___ Data records
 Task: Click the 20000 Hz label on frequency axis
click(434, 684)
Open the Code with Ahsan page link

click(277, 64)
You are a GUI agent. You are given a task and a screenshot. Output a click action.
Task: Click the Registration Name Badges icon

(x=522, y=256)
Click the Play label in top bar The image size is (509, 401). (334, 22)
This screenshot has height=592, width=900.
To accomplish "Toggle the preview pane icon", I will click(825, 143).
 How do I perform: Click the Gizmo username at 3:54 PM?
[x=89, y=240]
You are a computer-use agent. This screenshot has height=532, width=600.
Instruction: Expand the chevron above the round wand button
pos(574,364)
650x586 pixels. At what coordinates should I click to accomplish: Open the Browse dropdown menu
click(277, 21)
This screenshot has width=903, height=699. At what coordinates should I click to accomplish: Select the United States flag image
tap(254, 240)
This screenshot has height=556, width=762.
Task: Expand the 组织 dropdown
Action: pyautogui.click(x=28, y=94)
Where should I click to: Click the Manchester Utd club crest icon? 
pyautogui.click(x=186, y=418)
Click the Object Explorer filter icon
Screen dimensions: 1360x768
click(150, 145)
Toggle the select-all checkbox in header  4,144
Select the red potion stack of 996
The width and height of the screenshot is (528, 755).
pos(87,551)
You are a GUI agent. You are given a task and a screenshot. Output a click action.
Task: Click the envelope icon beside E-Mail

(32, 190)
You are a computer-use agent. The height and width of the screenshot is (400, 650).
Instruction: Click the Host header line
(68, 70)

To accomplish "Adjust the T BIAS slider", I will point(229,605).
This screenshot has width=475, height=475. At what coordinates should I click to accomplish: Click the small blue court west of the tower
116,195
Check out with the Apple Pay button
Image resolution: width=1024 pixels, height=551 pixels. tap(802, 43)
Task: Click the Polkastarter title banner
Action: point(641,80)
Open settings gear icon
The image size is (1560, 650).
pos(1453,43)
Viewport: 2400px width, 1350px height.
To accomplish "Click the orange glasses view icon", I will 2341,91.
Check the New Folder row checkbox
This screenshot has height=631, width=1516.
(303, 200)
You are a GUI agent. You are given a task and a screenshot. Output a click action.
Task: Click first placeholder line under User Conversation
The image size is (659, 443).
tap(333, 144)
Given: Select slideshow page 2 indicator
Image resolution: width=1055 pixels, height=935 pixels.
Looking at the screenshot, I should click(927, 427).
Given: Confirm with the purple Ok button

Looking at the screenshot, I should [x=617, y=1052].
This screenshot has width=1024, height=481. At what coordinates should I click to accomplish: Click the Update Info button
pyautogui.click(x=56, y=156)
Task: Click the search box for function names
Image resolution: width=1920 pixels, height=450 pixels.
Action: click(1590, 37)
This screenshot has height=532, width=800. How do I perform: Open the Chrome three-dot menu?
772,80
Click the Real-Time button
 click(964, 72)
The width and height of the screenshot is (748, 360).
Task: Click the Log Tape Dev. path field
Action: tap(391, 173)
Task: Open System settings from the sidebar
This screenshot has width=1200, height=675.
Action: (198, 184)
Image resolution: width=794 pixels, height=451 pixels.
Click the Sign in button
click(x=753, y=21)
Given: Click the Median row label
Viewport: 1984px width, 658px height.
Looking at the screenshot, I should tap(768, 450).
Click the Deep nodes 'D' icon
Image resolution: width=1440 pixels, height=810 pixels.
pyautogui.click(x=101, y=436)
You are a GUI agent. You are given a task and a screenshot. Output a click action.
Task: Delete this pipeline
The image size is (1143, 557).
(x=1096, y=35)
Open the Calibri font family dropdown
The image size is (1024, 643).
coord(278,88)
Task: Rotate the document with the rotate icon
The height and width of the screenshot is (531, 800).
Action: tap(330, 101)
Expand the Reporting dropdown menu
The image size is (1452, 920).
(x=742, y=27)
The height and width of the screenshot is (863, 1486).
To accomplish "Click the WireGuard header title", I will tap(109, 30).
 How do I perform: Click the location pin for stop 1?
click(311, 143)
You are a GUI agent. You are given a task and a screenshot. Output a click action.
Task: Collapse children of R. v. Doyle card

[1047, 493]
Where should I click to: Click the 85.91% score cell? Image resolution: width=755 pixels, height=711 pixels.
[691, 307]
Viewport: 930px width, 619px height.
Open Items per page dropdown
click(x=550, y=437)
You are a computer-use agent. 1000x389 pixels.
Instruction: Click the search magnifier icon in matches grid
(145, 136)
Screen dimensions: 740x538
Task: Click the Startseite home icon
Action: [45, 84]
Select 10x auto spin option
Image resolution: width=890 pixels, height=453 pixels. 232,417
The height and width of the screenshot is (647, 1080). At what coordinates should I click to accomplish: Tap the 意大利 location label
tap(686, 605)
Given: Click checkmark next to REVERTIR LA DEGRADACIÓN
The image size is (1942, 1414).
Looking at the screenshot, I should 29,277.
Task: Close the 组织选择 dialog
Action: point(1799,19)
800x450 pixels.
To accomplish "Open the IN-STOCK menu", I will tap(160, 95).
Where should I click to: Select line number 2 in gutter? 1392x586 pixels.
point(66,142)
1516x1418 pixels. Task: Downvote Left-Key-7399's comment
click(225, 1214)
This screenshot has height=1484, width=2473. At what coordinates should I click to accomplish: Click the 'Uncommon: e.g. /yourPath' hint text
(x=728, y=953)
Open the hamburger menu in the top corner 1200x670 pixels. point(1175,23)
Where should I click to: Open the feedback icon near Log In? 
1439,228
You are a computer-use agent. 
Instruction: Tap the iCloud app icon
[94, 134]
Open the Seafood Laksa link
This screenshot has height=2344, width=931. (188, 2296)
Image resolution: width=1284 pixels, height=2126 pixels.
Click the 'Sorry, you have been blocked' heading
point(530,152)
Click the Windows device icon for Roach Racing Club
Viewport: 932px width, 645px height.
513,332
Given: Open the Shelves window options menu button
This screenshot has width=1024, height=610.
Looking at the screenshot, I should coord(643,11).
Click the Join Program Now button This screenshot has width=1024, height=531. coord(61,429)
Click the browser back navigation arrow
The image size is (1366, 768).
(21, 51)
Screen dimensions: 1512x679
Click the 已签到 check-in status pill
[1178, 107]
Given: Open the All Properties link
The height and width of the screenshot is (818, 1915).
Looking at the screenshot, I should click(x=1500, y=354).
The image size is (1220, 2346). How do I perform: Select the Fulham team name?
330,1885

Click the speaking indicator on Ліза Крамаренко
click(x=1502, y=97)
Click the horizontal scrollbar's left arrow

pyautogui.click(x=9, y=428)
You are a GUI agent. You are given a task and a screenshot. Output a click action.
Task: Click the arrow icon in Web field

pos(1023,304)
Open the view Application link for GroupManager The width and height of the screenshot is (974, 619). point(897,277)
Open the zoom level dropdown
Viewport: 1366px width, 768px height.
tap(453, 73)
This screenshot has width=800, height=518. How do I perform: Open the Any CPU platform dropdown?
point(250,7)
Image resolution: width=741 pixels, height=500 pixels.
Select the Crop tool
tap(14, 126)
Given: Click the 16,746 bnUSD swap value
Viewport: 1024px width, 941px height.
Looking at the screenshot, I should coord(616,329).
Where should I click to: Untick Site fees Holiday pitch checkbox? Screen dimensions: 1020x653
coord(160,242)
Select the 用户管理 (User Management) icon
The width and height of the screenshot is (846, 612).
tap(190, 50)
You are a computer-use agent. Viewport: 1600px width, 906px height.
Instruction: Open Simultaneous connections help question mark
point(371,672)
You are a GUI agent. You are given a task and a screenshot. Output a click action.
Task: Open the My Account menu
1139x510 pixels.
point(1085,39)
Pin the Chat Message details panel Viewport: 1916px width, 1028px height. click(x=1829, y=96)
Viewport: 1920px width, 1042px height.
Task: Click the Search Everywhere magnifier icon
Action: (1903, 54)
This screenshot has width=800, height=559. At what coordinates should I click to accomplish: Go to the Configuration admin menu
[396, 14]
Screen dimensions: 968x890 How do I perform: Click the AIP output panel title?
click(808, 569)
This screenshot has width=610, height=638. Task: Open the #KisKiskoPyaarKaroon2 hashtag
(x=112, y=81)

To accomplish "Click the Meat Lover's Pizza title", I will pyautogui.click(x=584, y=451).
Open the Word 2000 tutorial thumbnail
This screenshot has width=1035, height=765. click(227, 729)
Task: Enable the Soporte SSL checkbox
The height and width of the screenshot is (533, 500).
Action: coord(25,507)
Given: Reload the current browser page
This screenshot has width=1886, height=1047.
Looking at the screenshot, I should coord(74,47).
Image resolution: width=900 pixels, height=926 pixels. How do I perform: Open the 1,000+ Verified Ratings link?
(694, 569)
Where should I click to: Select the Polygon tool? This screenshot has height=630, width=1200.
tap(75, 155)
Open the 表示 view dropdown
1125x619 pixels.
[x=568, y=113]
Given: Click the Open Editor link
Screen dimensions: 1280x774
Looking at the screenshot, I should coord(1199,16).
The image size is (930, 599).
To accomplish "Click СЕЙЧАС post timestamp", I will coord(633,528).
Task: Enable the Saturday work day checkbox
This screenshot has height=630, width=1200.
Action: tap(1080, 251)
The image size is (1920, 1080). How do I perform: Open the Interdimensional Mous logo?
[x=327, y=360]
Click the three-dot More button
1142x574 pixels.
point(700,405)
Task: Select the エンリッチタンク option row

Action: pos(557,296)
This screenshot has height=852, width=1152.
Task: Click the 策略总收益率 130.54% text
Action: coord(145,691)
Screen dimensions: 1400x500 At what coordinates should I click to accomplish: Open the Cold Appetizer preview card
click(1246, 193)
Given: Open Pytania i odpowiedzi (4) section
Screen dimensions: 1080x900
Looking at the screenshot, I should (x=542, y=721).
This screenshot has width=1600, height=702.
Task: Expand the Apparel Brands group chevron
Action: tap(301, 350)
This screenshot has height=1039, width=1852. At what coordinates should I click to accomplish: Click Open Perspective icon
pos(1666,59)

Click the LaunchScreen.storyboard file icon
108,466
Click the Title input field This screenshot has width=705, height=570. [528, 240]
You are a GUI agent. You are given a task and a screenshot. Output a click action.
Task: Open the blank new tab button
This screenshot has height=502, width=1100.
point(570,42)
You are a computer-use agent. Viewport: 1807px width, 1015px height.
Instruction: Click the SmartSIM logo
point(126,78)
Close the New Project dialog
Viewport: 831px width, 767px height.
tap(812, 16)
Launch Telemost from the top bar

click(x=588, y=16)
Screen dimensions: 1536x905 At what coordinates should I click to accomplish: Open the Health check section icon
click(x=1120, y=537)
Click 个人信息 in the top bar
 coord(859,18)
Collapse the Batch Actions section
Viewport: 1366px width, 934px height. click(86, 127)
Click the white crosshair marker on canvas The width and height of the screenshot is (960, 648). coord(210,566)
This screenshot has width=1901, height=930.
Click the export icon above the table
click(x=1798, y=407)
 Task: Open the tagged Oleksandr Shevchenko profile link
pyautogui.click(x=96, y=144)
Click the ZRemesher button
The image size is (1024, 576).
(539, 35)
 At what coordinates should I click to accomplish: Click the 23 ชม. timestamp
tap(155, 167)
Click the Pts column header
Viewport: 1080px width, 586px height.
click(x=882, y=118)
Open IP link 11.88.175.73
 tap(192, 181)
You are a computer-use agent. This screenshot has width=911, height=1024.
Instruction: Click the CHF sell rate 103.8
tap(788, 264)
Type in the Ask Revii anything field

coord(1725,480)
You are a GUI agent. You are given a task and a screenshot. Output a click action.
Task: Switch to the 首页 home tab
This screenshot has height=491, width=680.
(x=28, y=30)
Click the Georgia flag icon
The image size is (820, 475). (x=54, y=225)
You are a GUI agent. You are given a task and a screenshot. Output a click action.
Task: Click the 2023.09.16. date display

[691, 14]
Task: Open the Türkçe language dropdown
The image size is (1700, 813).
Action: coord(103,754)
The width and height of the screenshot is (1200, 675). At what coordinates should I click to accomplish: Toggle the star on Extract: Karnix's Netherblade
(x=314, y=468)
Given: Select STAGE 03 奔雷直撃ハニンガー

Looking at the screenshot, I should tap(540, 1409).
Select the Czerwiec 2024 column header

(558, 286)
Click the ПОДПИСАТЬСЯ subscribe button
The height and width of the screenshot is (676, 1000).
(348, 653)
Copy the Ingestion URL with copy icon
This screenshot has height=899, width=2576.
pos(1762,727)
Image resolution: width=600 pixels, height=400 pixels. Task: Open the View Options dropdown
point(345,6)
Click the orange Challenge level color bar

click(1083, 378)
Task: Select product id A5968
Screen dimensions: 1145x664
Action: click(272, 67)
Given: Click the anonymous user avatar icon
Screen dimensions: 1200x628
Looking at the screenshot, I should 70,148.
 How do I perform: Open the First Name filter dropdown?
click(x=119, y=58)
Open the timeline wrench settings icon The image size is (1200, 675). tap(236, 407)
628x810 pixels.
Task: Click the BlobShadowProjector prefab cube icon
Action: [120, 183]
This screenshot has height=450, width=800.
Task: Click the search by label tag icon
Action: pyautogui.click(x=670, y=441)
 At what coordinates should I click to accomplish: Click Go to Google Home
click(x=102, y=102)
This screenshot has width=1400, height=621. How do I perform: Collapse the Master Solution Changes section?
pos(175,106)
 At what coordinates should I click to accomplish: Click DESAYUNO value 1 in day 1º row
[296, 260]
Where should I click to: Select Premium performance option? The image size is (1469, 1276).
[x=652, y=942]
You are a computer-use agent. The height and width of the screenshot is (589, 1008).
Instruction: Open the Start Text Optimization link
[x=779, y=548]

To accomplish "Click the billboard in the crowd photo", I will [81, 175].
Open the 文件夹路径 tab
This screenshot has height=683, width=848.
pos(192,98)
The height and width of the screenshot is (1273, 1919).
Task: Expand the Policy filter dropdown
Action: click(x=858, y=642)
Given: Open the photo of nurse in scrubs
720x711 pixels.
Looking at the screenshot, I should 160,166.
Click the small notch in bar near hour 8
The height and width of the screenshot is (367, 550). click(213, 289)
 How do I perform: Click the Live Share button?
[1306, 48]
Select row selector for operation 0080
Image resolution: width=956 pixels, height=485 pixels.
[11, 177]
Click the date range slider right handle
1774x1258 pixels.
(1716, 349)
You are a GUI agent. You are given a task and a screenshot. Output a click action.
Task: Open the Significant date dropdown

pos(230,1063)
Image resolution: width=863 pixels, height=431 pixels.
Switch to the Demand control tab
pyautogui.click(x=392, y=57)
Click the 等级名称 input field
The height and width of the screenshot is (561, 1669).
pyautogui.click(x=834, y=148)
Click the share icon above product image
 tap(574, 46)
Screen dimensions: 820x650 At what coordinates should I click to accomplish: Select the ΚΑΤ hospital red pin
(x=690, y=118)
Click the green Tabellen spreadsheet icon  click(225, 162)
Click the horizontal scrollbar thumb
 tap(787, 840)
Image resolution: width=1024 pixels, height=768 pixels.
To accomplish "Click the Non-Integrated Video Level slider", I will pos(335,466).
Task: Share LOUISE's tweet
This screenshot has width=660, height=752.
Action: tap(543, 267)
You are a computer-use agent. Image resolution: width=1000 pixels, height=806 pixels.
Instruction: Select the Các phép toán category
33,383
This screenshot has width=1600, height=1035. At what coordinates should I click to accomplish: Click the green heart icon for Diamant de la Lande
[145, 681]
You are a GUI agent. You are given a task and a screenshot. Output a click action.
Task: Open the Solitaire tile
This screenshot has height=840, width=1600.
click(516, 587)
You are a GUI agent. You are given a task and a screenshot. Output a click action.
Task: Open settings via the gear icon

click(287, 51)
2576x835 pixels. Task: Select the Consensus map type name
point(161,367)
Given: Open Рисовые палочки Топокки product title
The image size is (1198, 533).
______
Report how many lines in the material above include "slider", and give no other words.

## Solution
3